Começou então uma batalha jurídica. Desembargadores cassaram a liminar de Scarpa em março. E em 16 de abril foi negado outro pedido de liberação antecipada. Quem negou? A juíza Dalva Macedo. Parece claro que ela tinha um entendimento favorável a clube e contrário ao desejo do jogador, o que se confirmou agora.

O Palmeiras precisa explicar porque preferiu esse caminho judicial em vez de negociar com o Fluminense. Os sinais estavam evidentes, afinal a juíza Dalva votaria contra um entendimento que já havia exposto duas vezes?

A diretoria do Palmeiras preferiu apostar no entendimento da OTB, que já havia errado no caso Zeca. Eles garantiram a Andrés Sanchez que o jogador estava liberado. Andrés anunciou a chegada do lateral. Então, a OTB disse que não arcaria com os R$ 50 milhões pedidos pelo Santos, em caso de vitória na Justiça. E Andrés caiu fora.

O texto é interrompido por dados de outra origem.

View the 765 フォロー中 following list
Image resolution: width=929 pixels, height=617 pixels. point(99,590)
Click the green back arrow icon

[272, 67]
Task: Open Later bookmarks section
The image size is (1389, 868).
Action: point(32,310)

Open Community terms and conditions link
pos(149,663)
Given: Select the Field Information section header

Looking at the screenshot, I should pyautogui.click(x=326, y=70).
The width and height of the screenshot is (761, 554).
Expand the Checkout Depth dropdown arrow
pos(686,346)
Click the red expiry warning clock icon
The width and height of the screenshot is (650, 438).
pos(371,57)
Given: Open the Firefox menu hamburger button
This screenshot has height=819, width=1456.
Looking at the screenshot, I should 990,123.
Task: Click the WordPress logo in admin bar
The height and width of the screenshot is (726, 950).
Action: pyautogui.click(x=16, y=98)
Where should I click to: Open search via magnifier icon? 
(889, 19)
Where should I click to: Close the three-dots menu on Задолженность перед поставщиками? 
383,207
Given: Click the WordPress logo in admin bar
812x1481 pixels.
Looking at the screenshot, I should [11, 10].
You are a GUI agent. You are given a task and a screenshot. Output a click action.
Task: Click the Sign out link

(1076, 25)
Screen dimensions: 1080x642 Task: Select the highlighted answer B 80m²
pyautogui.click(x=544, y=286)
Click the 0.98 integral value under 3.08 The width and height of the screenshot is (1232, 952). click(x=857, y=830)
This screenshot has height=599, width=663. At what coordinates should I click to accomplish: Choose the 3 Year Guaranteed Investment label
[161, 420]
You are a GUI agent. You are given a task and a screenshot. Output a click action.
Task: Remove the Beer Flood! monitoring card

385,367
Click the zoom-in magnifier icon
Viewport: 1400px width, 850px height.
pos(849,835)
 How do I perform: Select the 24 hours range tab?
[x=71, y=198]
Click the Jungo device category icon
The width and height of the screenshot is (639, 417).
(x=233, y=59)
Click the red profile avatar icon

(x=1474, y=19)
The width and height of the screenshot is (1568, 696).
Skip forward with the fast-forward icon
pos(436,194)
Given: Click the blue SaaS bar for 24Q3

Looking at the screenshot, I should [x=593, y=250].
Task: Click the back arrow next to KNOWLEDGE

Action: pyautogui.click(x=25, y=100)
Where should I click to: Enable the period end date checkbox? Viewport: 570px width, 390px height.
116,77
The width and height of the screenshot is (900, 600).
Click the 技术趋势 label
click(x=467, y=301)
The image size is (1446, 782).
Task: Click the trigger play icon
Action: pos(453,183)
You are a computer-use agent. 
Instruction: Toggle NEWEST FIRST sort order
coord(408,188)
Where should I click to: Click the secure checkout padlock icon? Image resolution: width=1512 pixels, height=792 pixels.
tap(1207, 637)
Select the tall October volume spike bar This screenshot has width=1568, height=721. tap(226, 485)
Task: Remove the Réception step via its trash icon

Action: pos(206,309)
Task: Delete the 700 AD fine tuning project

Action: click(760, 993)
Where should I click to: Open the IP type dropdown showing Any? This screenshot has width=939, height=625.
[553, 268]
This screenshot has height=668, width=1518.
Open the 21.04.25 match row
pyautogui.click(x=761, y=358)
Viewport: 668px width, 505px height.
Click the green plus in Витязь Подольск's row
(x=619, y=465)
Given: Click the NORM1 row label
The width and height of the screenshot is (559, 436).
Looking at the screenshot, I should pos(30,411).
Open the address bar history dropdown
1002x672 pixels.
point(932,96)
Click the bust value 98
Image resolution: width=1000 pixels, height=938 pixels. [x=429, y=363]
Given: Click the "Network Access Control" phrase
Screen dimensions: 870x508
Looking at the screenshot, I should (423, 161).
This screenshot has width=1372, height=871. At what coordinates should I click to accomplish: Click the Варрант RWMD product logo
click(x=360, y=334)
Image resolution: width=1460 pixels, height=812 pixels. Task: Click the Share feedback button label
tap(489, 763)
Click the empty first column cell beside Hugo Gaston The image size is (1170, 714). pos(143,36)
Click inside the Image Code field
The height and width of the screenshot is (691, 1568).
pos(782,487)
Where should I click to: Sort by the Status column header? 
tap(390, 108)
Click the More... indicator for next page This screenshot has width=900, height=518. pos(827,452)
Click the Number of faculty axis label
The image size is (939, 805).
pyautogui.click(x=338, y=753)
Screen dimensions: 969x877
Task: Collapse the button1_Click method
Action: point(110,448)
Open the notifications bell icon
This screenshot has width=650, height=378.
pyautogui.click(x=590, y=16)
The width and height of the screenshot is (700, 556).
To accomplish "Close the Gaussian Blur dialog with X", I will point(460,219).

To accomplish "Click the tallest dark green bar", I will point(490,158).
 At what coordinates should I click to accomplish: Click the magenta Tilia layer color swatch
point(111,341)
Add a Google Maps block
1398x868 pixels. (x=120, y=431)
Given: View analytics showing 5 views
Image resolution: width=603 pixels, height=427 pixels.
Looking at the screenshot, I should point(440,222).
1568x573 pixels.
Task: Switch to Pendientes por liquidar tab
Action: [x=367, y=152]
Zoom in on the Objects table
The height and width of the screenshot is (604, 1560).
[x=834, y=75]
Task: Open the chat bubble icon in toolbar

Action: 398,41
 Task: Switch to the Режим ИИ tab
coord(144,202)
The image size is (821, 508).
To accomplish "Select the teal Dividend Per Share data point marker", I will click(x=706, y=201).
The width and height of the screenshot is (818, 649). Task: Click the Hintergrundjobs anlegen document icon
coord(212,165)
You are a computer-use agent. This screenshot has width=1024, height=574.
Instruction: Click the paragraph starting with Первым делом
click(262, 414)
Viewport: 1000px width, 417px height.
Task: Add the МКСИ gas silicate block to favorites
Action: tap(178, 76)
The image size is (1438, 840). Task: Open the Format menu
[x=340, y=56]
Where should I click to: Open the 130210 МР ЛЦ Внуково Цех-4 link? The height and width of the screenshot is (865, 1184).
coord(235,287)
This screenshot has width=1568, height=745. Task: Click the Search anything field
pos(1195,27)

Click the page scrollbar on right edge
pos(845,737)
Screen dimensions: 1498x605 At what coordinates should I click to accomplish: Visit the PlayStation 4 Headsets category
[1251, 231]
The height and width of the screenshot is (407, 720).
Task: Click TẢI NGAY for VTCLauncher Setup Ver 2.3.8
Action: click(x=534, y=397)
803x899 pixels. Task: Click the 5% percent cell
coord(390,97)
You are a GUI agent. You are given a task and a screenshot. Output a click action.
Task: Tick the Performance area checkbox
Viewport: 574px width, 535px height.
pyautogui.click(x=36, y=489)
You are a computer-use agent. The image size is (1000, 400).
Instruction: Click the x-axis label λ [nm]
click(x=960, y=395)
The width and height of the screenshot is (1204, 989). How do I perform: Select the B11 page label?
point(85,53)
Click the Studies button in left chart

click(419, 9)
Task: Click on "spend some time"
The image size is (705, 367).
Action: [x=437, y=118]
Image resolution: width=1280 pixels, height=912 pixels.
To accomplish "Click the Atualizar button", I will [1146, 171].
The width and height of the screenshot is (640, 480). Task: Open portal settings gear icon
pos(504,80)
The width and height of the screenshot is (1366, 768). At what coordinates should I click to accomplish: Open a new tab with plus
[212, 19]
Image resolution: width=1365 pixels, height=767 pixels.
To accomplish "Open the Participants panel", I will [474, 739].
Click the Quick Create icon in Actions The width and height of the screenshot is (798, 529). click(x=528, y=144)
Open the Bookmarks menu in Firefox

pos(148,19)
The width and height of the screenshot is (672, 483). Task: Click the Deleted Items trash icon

O Palmeiras, não. Foi até o final, baseado em…quê mesmo? Era evidente que o caso permitia muitas interpretações, que é um caso nebuloso e que a juíza Dalva Macedo tinha um entendimento contrário ao pleito do jogador. Mesmo assim, o Palmeiras não recuou. Não deu um passo atrás. Não negociou.

E agora, como fica?

O Palmeiras continua atrelando sua sorte à estratégia da OTB e espera decisão em segunda instância?

A OTB vai devolver, ou já devolveu, os 6 milhões de euros até a decisão final?

A OTB vai devolver o dinheiro no final, caso a decisão da juíza seja mantida?

Vai devolver os 6 milhões ou mais.?Afinal, com o dinheiro na mão por alguns meses, pode ter lucrado muito em alguma aplicação.

ATENÇÃO – O amigo Jefferson Yassuda, assessor do Palmeiras, me ligou e explicou algo fundamental. O Palmeiras não pagou nada a Scarpa e à OTB. Só pagará no final do imbróglio, se Scarpa estiver livre. Menos mal. Muito menos.

OPalmeiras errou muito no caso. Foi afoito e não pensou nas consequências.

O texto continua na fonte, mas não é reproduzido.